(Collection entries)
● ● ●

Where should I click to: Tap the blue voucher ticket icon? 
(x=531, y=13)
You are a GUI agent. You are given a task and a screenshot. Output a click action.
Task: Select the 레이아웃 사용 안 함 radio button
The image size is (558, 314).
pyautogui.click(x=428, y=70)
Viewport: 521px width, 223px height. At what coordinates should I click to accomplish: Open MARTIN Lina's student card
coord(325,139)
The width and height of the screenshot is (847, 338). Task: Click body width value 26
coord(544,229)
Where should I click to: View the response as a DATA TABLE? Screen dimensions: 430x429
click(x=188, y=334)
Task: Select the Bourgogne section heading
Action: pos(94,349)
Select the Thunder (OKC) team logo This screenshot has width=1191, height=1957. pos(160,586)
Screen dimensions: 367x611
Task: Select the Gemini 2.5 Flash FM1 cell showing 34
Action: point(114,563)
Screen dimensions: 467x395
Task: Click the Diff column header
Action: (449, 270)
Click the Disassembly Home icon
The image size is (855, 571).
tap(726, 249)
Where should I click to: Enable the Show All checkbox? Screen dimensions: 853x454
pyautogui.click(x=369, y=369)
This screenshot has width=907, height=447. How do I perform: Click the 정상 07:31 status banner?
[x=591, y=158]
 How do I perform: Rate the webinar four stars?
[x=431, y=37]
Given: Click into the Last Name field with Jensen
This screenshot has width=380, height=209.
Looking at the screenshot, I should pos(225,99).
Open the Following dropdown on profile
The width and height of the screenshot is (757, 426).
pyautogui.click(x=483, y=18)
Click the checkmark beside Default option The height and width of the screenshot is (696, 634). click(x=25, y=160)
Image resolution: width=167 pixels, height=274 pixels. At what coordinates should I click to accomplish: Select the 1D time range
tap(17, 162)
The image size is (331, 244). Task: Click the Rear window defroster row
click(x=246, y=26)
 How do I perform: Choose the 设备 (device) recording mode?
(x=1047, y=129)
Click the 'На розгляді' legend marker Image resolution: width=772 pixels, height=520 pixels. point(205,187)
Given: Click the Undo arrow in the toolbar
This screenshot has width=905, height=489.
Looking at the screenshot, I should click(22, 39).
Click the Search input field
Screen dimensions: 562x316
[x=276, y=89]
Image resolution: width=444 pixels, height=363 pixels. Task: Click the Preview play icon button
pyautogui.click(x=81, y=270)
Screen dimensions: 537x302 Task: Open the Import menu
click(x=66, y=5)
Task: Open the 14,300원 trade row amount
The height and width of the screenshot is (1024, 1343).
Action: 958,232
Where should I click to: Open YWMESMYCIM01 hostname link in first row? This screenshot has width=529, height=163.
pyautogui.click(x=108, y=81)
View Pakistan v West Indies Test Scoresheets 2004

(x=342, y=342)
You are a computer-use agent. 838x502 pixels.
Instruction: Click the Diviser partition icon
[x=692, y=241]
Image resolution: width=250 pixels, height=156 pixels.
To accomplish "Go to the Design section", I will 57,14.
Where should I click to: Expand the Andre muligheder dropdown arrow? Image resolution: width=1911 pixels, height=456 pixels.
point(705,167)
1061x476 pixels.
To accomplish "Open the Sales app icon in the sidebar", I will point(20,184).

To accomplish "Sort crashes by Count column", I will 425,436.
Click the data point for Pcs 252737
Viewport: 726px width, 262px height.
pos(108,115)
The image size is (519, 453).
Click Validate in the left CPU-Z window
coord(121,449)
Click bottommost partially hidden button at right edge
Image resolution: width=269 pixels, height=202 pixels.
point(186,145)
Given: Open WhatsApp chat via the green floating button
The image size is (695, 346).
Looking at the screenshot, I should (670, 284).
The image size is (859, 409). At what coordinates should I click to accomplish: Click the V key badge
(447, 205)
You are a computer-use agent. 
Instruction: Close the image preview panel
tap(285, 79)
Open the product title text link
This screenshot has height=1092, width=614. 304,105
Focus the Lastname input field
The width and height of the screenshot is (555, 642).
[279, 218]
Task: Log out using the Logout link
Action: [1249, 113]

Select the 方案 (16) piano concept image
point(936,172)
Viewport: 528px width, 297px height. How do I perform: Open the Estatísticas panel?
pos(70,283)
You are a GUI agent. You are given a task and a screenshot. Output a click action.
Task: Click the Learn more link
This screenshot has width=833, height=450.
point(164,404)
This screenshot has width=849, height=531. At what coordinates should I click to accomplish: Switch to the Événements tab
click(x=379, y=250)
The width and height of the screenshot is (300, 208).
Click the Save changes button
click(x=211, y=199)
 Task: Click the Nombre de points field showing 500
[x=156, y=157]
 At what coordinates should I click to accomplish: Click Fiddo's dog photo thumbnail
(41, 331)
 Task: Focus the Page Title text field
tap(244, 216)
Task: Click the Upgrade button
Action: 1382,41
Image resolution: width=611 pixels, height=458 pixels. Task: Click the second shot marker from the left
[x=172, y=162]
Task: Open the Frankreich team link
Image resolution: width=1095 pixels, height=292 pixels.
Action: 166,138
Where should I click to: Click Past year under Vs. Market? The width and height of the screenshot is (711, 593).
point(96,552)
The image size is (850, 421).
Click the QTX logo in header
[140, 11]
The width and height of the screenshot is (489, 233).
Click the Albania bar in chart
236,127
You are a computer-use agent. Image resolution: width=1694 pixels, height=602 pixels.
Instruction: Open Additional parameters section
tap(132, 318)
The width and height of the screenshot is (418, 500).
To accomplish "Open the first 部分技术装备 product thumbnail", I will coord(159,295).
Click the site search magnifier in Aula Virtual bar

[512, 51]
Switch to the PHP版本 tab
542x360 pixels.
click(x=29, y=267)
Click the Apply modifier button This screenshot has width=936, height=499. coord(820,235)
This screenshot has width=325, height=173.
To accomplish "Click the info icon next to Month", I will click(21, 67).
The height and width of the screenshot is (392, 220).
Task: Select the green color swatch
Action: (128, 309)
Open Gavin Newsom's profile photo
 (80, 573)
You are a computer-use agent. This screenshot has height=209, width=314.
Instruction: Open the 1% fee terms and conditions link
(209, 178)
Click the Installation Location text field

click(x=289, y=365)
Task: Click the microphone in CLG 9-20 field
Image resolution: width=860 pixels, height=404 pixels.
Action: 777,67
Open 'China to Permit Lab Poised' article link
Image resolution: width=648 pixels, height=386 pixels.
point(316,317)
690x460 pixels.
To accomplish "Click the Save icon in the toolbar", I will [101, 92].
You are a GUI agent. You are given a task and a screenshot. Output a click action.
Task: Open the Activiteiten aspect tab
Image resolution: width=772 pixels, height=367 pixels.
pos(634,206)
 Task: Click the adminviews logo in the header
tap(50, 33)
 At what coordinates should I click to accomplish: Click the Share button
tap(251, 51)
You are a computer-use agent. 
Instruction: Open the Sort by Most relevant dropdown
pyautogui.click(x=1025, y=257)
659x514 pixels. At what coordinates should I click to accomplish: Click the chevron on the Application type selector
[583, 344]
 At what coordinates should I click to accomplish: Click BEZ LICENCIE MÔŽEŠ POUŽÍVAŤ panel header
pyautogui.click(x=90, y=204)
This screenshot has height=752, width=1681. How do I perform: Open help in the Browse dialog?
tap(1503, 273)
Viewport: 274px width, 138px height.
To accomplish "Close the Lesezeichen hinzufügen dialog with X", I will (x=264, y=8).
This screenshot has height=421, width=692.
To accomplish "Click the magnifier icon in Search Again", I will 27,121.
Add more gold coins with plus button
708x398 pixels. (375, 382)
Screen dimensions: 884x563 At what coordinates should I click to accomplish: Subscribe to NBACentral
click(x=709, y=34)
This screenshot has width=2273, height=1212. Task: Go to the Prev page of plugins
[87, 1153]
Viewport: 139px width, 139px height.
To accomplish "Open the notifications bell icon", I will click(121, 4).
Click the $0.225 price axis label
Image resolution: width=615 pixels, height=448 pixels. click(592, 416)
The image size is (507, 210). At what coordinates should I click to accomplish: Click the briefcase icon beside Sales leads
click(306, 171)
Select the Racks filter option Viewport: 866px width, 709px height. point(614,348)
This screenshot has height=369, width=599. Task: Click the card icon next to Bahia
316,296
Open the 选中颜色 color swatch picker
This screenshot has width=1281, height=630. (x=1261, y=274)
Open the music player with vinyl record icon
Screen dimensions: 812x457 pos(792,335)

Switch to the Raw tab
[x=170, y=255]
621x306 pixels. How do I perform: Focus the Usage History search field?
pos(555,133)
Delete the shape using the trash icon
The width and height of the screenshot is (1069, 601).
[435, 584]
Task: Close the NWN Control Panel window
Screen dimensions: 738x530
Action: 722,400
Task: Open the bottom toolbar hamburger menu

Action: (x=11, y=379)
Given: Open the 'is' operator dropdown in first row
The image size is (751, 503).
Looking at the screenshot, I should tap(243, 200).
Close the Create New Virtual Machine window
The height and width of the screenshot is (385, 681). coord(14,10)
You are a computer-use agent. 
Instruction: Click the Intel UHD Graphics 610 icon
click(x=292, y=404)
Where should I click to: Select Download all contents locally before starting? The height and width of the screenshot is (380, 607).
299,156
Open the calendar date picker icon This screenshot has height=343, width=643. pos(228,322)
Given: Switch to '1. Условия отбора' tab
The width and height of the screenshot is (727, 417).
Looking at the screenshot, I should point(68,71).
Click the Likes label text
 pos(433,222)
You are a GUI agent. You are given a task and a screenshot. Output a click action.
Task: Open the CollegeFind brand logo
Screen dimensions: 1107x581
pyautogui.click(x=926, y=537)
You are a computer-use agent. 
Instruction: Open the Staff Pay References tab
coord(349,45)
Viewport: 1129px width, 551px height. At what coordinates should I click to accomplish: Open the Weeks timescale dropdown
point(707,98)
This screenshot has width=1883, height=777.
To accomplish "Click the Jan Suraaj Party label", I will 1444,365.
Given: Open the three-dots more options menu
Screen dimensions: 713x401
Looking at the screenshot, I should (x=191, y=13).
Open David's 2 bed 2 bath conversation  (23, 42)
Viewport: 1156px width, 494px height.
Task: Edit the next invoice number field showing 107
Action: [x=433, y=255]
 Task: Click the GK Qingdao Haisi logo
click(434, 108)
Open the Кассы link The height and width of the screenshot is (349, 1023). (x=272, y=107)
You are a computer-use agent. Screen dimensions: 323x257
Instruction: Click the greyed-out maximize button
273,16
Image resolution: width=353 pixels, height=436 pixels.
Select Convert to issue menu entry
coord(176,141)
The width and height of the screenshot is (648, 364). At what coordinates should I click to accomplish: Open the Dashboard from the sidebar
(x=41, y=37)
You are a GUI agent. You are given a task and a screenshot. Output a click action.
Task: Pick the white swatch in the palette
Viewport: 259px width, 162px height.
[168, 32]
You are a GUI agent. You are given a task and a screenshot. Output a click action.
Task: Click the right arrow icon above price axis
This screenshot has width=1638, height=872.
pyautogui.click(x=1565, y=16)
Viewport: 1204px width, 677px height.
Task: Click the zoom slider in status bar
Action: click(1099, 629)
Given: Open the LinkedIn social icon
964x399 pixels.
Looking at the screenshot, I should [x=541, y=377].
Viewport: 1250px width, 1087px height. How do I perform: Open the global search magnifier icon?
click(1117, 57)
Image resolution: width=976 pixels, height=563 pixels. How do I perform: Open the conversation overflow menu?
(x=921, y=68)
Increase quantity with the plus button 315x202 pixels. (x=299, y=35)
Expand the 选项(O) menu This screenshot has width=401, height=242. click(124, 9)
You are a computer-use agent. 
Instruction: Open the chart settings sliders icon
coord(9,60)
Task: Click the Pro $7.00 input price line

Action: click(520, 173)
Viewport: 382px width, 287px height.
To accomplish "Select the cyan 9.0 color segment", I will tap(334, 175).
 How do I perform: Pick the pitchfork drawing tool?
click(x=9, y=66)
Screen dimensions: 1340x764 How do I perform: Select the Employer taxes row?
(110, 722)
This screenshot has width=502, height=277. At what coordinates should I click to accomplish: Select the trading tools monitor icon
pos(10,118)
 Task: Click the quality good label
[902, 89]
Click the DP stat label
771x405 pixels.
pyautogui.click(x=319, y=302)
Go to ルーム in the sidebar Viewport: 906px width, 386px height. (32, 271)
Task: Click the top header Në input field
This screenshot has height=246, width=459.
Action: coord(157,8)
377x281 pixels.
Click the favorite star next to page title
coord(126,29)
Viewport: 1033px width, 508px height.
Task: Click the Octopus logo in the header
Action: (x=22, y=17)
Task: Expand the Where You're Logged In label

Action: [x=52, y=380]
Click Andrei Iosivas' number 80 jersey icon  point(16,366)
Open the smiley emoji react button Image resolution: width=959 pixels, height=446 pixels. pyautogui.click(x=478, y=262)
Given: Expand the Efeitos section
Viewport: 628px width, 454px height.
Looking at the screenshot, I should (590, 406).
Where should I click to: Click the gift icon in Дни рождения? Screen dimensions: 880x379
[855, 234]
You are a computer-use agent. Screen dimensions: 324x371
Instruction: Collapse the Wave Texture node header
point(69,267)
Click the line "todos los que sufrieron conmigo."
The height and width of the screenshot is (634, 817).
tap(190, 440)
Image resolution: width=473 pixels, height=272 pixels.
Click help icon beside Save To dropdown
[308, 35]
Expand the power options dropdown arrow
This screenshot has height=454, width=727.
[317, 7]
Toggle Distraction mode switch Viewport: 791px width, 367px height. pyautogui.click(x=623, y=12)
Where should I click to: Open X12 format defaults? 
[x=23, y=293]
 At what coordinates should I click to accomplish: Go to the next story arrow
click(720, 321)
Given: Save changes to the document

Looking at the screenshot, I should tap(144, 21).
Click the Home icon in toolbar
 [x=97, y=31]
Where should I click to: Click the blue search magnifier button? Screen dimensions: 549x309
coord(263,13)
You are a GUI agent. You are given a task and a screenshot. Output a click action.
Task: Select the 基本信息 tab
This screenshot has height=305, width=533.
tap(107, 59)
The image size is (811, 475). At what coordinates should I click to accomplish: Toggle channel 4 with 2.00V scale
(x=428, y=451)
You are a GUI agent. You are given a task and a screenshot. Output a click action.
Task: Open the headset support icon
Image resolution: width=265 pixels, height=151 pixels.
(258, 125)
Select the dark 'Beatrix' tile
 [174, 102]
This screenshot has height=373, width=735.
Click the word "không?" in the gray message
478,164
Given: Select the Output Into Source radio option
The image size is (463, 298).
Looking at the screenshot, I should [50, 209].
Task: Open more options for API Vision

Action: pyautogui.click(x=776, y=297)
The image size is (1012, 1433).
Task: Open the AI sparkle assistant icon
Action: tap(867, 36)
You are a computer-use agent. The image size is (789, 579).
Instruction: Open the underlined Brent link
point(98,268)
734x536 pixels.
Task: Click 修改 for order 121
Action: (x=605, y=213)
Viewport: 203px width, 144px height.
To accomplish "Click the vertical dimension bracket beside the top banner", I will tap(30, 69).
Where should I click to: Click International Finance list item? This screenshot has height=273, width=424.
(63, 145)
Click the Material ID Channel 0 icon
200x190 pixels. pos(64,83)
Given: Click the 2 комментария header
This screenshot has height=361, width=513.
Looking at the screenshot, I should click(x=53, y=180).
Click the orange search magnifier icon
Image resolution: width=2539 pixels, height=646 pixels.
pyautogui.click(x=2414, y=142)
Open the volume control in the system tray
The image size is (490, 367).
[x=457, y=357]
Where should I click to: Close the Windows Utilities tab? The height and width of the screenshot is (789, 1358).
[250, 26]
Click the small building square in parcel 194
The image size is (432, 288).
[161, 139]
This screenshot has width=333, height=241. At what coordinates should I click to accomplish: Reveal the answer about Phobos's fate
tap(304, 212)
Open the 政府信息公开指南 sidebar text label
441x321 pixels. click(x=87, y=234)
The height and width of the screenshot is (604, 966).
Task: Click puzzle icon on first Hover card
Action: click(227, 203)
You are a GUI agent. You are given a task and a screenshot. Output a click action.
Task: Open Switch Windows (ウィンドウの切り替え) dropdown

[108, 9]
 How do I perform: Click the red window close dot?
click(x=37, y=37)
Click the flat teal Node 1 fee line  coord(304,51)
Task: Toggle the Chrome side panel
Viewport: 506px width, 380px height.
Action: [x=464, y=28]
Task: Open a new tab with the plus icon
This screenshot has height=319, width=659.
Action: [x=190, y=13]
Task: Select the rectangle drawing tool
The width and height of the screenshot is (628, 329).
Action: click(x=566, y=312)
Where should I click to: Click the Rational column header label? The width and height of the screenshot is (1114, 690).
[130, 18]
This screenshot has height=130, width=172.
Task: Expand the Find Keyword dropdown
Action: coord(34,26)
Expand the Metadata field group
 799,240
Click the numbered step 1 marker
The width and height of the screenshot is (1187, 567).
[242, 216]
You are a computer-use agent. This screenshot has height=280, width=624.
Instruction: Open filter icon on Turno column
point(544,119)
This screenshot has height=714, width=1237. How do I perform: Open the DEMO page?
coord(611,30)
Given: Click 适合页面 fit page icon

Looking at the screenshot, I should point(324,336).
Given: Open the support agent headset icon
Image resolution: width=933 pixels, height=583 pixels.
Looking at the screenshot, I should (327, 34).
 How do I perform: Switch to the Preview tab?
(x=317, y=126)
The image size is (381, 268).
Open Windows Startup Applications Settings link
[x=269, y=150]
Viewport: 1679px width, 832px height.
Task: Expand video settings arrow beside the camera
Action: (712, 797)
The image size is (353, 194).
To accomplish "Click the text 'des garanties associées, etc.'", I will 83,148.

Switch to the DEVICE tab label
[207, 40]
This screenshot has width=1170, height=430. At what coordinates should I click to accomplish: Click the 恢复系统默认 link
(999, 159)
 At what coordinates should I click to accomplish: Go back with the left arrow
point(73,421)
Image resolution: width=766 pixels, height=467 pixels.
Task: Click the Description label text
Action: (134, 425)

● ● ●

Please transcribe exactly the lines above from the line that has "Click the QTX logo in header" up to and including the line that has "You are a computer-use agent. Image"; no other line belongs in the answer.

Response area:
Click the QTX logo in header
[140, 11]
The width and height of the screenshot is (489, 233).
Click the Albania bar in chart
236,127
You are a computer-use agent. Image resolution: width=1694 pixels, height=602 pixels.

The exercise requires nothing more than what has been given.